Question

Use the Ratio Test to determine the convergence or divergence of the series.$$\sum_{n=1}^{\infty} n\left(\frac{3}{2}\right)^{n}$$

Answer

**step1** Understanding the problem and identifying the method

The problem asks us to determine the convergence or divergence of the series $$\sum_{n=1}^{\infty} n\left(\frac{3}{2}\right)^{n}$$ using the Ratio Test. The Ratio Test is a powerful tool for determining the convergence of a series by examining the limit of the ratio of consecutive terms.
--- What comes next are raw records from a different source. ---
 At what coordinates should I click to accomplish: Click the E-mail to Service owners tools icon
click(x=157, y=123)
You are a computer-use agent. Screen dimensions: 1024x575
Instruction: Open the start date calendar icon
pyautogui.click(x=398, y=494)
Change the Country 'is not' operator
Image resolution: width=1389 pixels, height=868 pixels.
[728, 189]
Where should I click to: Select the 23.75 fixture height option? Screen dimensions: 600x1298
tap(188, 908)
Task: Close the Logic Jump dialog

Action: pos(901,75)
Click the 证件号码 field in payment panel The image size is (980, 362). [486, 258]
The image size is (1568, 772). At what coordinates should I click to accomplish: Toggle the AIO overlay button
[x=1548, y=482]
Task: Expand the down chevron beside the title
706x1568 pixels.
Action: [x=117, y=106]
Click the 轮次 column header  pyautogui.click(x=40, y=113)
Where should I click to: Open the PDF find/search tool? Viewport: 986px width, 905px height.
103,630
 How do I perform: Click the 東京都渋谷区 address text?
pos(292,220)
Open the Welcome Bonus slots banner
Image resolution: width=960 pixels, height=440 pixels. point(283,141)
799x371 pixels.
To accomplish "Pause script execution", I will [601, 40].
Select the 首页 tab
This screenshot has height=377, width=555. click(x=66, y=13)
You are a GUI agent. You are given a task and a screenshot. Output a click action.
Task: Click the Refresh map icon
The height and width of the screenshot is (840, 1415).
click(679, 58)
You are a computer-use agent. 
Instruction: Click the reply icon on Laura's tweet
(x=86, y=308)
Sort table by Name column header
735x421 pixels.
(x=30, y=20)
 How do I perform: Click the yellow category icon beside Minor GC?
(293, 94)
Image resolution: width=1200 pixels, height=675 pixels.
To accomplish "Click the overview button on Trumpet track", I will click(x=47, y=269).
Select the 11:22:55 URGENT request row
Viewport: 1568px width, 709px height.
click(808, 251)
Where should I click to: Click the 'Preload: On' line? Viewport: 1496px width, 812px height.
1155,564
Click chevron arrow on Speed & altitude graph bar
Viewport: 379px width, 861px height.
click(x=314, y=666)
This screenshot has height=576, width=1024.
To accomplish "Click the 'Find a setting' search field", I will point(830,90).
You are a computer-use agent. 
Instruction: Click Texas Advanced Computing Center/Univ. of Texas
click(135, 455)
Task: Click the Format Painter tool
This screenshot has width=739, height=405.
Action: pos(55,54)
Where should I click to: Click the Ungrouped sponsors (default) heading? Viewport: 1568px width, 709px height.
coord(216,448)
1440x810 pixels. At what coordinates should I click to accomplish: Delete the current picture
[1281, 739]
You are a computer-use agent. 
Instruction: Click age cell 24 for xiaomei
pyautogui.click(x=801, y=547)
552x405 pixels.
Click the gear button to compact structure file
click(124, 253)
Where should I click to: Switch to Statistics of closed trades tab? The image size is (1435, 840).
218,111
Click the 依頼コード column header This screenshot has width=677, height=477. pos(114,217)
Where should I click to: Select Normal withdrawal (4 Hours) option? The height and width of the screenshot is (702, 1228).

**step2** Defining the terms for the Ratio Test

For the given series, the general term is $$a_n = n\left(\frac{3}{2}\right)^{n}$$.
To apply the Ratio Test, we need to find the term $$a_{n+1}$$. We replace $$n$$ with $$(n+1)$$ in the expression for $$a_n$$:
$$a_{n+1} = (n+1)\left(\frac{3}{2}\right)^{n+1}$$

**step3** Forming the ratio $$\frac{a_{n+1}}{a_n}$$

Next, we form the ratio of consecutive terms, $$\frac{a_{n+1}}{a_n}$$:
$$\frac{a_{n+1}}{a_n} = \frac{(n+1)\left(\frac{3}{2}\right)^{n+1}}{n\left(\frac{3}{2}\right)^{n}}$$

**step4** Simplifying the ratio

We can simplify this expression by separating the terms involving $$n$$ and the terms involving the base $$\left(\frac{3}{2}\right)$$:
$$\frac{a_{n+1}}{a_n} = \left(\frac{n+1}{n}\right) \cdot \left(\frac{\left(\frac{3}{2}\right)^{n+1}}{\left(\frac{3}{2}\right)^{n}}\right)$$
Using the property of exponents $$\frac{x^{m}}{x^{p}} = x^{m-p}$$, we have:
$$\frac{\left(\frac{3}{2}\right)^{n+1}}{\left(\frac{3}{2}\right)^{n}} = \left(\frac{3}{2}\right)^{(n+1)-n} = \left(\frac{3}{2}\right)^{1} = \frac{3}{2}$$
So, the ratio becomes:
$$\frac{a_{n+1}}{a_n} = \left(\frac{n+1}{n}\right) \cdot \frac{3}{2}$$
We can also rewrite $$\frac{n+1}{n}$$ as $$1 + \frac{1}{n}$$:
$$\frac{a_{n+1}}{a_n} = \left(1 + \frac{1}{n}\right) \cdot \frac{3}{2}$$

**step5** Calculating the limit L

According to the Ratio Test, we need to calculate the limit $$L = \lim_{n \to \infty} \left| \frac{a_{n+1}}{a_n} \right|$$.
Since $$n$$ is a positive integer approaching infinity, $$\left(1 + \frac{1}{n}\right)$$ is positive, and $$\frac{3}{2}$$ is positive, so the absolute value can be removed:
$$L = \lim_{n \to \infty} \left(1 + \frac{1}{n}\right) \cdot \frac{3}{2}$$
As $$n$$ approaches infinity, the term $$\frac{1}{n}$$ approaches $$0$$.
Therefore, $$\lim_{n \to \infty} \left(1 + \frac{1}{n}\right) = 1 + 0 = 1$$.
Substituting this back into the limit for $$L$$:
$$L = 1 \cdot \frac{3}{2} = \frac{3}{2}$$

**step6** Applying the Ratio Test conclusion

We have calculated the limit $$L = \frac{3}{2}$$.
The Ratio Test states:
- If $$L < 1$$, the series converges absolutely.
- If $$L > 1$$ (or $$L = \infty$$), the series diverges.
- If $$L = 1$$, the test is inconclusive.
In this case, $$L = \frac{3}{2} = 1.5$$. Since $$L = 1.5 > 1$$, the series diverges.

**step7** Final Conclusion

Based on the Ratio Test, since the limit $$L = \frac{3}{2}$$ is greater than 1, the series $$\sum_{n=1}^{\infty} n\left(\frac{3}{2}\right)^{n}$$ diverges.